If you do not prioritize yourself, the environment will prioritize for you and use you to do the things that scream “Here!” the loudest. And these are usually not the things that help you achieve your goals and feel good.

First of all, remember that being busy has nothing to do with being effective. On the contrary, it may very well be that six hours of thinking about what you really need to do, followed by two hours of work, is ten times more effective than your typical eight-hour day of busy-ness.

Start prioritizing your tasks from today and start right now.

Your task for today:

Create an overview of all the topics that are currently on your mind (e.g., developing a new job, household, children, filing, club, etc.) Now give each topic 0 to 3 points for their respective importance and urgency for you and your life and write them down for each topic (3 points = very important/urgent, 0 points = unimportant/non-urgent).

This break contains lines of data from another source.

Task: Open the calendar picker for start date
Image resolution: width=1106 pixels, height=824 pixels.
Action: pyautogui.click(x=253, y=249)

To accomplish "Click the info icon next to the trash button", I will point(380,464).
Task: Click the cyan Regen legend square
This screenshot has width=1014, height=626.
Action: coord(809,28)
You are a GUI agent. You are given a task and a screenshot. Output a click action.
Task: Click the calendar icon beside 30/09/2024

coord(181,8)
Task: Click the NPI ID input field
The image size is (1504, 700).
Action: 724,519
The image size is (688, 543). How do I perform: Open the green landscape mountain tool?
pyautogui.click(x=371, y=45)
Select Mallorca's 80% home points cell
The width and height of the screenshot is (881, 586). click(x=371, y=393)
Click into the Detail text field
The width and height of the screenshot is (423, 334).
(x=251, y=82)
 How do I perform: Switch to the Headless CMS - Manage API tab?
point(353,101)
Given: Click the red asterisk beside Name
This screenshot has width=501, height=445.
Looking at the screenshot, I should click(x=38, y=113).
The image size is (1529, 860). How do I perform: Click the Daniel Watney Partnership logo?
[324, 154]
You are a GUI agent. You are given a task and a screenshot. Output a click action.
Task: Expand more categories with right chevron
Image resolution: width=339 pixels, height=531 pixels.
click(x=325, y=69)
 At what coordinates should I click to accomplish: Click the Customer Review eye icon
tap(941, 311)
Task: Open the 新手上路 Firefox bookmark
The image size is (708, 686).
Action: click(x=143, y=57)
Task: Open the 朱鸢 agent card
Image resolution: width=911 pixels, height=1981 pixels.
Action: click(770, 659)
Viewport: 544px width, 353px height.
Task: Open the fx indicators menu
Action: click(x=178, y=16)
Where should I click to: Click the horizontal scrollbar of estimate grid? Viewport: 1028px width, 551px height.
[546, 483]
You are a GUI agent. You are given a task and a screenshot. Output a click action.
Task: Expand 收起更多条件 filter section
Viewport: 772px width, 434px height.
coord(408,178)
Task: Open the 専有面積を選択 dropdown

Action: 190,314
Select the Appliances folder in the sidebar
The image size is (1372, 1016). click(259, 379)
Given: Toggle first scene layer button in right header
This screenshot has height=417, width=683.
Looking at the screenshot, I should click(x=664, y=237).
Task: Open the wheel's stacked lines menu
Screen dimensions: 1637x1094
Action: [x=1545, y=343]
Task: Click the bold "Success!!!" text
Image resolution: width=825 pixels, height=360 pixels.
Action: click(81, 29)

Now, draw a 2×2 matrix, as shown in Figure 101 in your notebook, and enter the topics in the appropriate place in the matrix:

Points of Urgency

Figure 11: 2×2 matrix to classify tasks by urgency and importance

The matrix now shows the prioritization for your tasks (see also Figure 112):

  1. Important and urgent: Do it yourself immediately and avoid such situations in the future as far as possible by paying more attention to and scheduling category II tasks.
  2. Important, but not urgent: Schedule these tasks in the calendar and complete them yourself. For a more relaxed and successful life, you should spend most of your time here.
  3. Urgent, but not important: Try to delegate these tasks to others as much as possible to relieve yourself. If they don’t do it well enough, no harm done.
  4. Neither urgent nor important: Do not deal with this task at all and ignore it in the future.
Upcoming Tasks

Figure 12: Decision matrix for upcoming tasks

Set yourself a tight timeframe for the prioritized tasks in which you concentrate only on these tasks.

Pack similar tasks together once a day (e.g., answering emails), once a week (e.g., processing mail and filing), or once a month (e.g., paying bills) to save time. Until then, collect all similar tasks in a fixed location (e.g., email folder, invoice compartment on the shelf) without processing them further.

What is the purpose of this exercise? You need to learn how to NOT do things and to endure it. Here the principle applies: Leave small things unfinished or even fail to successfully accomplish the big things that are important to you. You cannot and should not please everybody!